» **Consignes**
• 1. D'après l'extrait sur la loi et les mœurs, qu'est-ce qui peut seul faire de vrais honnêtes gens ?
• 2. Reproduisez fidèlement, dans l'extrait sur la loi et les mœurs, le passage qui s'ouvre sur les mots contenant « Mais nier d'une » et se clôt sur « modifier les mœurs. ».

» **Extrait du document**
· · · ·

Assurément, la « peur du gendarme » (qu'on nous pardonne cette expression qui frise la trivialité) n'est ni le plus efficace ni surtout le plus élevé des agents de perfectionnement de l'humanité. La morale spiritualiste et, plus pratiquement, la religion peuvent seules faire de vrais honnêtes gens; indépendamment du mobile sublime qui dirige les actes et les pensées de l'homme religieux, il faut considérer que celui-ci recherche dans la voie du bien un progrès illimité, et doit y aspirer de toute la puissance de sa volonté. La loi, forcément plus accommodante, ne peut exiger qu'une soumission extérieure et reste sans action directe sur les convictions intimes de chacun ; en outre, son droit de coercition est trèsborné, puisqu'elle cesserait d'être légitime, c'est-à-dire d'être elle-même, si elle outrepassait les nécessités de l'intérêt social, qui seul autorise les hommes à limiter la liberté de leurs semblables.

Mais nier d'une manière absolue l'influence de la loi sur les mœurs équivaut à nier la loi; car elle n'a d'autre objet que d'encourager dans la conduite individuelle des régnicoles ce que le législateur regarde comme un bien et d'en faire disparaître ce qu'il croit être un mal, c'est-à-dire, en bon français, de modifier les mœurs.

· · · ·

» **Données fournies**
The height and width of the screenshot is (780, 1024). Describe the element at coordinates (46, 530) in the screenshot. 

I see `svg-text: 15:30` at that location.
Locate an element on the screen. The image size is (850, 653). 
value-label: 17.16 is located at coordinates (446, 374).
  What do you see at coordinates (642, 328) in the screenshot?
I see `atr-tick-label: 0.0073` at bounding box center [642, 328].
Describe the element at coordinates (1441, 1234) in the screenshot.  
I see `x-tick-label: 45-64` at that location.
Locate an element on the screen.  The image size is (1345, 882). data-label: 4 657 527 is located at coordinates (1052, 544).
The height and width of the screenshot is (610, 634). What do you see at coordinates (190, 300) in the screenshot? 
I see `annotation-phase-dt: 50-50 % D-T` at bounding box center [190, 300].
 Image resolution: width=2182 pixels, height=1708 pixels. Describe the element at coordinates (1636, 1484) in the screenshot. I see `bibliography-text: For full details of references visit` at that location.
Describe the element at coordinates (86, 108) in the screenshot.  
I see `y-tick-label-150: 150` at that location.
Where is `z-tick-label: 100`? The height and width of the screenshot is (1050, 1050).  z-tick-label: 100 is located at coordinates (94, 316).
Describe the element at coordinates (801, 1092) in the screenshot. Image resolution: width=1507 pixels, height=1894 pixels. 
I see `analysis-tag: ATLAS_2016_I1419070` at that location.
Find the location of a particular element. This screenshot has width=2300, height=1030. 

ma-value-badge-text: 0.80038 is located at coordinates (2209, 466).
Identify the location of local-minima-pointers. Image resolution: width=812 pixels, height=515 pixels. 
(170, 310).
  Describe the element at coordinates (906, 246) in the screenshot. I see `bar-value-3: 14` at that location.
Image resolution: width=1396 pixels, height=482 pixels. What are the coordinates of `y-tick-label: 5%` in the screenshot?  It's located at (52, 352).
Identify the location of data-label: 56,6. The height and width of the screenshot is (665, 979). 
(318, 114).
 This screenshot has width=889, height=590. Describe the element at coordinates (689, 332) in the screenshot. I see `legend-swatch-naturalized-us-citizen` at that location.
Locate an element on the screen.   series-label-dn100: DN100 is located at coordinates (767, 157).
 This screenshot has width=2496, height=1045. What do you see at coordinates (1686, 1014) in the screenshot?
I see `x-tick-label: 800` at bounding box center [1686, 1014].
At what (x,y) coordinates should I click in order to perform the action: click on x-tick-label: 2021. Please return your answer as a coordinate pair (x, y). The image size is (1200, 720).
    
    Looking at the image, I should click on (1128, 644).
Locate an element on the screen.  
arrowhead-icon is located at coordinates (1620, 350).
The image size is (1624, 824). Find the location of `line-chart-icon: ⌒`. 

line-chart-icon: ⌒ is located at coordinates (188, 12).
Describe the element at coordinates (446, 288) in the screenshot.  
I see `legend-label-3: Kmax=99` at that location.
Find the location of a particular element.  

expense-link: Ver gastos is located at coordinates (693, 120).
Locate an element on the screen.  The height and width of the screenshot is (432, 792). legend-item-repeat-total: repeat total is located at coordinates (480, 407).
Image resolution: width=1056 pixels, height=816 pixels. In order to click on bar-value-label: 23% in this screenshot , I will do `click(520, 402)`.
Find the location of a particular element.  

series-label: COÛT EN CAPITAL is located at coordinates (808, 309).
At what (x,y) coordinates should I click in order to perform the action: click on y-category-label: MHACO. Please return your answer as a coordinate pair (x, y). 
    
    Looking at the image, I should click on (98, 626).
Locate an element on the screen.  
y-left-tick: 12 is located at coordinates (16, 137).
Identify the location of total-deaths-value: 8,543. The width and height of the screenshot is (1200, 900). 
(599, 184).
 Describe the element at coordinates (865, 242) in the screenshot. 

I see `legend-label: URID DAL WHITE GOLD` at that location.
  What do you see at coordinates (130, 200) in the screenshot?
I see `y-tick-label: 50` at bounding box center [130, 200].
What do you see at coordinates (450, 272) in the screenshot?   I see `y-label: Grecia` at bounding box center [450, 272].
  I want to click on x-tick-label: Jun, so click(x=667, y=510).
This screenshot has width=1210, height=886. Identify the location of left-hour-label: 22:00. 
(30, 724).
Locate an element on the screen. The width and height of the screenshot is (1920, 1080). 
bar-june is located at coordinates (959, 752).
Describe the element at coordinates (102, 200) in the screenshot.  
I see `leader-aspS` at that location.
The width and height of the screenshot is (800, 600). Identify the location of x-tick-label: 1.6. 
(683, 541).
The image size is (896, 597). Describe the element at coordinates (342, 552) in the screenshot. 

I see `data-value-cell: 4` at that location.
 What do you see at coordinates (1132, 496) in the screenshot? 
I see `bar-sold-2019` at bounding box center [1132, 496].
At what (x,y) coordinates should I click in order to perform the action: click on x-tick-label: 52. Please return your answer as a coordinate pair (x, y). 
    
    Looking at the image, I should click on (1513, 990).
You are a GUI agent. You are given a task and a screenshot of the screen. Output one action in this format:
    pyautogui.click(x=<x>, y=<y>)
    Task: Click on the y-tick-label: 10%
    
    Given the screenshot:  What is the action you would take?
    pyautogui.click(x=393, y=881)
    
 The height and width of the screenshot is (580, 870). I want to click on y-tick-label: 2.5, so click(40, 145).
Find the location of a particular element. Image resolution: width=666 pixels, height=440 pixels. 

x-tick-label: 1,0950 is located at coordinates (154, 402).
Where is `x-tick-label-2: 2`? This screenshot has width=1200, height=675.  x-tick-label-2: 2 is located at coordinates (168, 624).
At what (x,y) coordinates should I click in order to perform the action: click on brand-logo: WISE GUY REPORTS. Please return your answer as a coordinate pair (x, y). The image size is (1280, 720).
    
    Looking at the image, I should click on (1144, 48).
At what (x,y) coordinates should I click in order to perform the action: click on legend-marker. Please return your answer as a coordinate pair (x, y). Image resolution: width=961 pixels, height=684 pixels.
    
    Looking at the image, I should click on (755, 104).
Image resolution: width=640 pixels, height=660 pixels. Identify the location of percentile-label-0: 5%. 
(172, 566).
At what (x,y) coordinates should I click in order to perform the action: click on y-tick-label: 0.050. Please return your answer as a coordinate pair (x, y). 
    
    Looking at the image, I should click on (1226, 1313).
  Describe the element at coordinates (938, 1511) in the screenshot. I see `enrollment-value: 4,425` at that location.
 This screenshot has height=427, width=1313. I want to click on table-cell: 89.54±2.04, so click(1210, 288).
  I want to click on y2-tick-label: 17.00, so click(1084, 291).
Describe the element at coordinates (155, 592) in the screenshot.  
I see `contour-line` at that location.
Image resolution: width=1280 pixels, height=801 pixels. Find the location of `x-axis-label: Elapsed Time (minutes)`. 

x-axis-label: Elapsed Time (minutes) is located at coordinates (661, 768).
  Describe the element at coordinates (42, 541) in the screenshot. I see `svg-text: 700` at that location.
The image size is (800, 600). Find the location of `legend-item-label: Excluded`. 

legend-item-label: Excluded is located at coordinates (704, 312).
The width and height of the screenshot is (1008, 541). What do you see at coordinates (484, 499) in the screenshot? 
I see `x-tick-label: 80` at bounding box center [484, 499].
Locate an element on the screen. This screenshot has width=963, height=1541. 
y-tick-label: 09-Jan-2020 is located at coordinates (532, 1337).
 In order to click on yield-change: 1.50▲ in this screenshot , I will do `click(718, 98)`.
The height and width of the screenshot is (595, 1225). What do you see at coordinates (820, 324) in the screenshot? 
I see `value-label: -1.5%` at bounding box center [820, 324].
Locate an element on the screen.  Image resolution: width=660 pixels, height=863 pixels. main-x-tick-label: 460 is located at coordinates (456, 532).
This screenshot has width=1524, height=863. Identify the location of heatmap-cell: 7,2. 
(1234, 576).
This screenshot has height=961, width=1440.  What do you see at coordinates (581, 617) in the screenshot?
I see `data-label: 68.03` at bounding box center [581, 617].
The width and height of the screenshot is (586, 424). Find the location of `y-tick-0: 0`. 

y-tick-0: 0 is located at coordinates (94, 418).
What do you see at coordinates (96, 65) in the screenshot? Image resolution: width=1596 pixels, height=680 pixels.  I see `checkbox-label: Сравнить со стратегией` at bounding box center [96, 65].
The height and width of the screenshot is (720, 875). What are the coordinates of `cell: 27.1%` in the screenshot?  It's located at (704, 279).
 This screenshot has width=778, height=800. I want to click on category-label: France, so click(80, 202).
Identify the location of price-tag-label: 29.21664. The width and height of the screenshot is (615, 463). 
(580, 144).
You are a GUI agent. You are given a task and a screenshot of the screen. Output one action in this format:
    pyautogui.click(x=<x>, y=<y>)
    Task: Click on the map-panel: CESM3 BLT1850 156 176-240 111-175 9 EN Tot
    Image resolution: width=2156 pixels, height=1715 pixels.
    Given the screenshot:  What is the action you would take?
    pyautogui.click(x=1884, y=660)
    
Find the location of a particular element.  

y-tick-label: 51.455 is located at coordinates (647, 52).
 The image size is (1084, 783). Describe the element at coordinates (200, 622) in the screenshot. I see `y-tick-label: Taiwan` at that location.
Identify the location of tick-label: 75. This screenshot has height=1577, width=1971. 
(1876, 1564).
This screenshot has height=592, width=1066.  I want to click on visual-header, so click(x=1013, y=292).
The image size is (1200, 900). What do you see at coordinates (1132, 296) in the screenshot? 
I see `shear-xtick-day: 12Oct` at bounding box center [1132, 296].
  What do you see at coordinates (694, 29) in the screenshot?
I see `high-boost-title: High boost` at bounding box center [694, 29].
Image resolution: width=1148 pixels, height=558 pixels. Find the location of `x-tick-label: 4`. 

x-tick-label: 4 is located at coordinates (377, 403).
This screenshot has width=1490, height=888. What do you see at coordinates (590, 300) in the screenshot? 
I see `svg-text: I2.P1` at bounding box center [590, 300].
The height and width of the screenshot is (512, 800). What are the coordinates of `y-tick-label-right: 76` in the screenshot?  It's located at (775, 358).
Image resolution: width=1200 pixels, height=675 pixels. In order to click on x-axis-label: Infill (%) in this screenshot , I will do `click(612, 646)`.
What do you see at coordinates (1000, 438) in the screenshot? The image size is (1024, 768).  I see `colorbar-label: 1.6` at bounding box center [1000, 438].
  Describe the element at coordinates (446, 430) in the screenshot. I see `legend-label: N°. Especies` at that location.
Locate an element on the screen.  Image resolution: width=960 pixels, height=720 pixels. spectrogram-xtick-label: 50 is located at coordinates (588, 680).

· · · ·

» **Réponses**
• 1. La morale spiritualiste et, plus pratiquement, la religion.

• 2.
Mais nier d'une manière absolue l'influence de la loi sur les mœurs équivaut à nier la loi; car elle n'a d'autre objet que d'encourager dans la conduite individuelle des régnicoles ce que le législateur regarde comme un bien et d'en faire disparaître ce qu'il croit être un mal, c'est-à-dire, en bon français, de modifier les mœurs.